Netzwerkweite Sperren sind präventive oder reaktive Sicherheitskontrollen, die auf einer zentralen Ebene implementiert werden und die Kommunikation über das gesamte adressierbare Netzwerk hinweg regulieren. Diese Sperrungen betreffen typischerweise den Verkehr, der als potenziell gefährlich oder nicht konform mit den Sicherheitsrichtlinien eingestuft wurde, und können auf verschiedenen Schichten des OSI-Modells angewendet werden.
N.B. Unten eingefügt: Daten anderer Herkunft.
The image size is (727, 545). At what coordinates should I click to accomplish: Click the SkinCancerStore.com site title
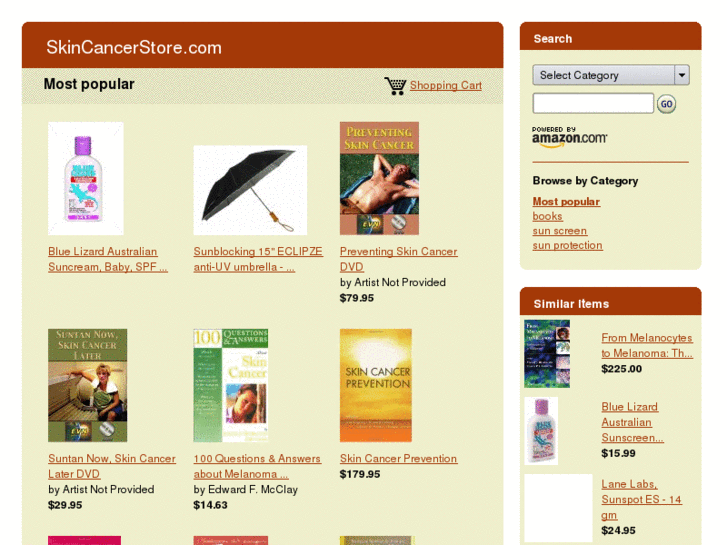134,47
Ihre Anwendung zielt darauf ab, eine einheitliche Schutzebene für alle verbundenen Komponenten zu gewährleisten und die Ausbreitung von Bedrohungen lateral oder egress zu unterbinden.
Kontrolle
Die Durchsetzung dieser Sperren erfolgt meist durch Perimeter-Geräte wie Next-Generation Firewalls oder durch zentral verwaltete Endpoint Detection and Response (EDR)-Systeme.
Konsistenz
Die Stärke netzwerkweiter Sperren liegt in ihrer Fähigkeit, eine konsistente Sicherheitslage zu erzwingen, im Gegensatz zu isolierten lokalen Konfigurationen einzelner Endpunkte.
Etymologie
Der Ausdruck setzt sich aus dem Substantiv „Netzwerkweit“, das die Gültigkeit über die gesamte lokale Infrastruktur kennzeichnet, und dem Substantiv „Sperre“, welches die Verhinderung von Datenübertragung oder Zugriff meint, zusammen.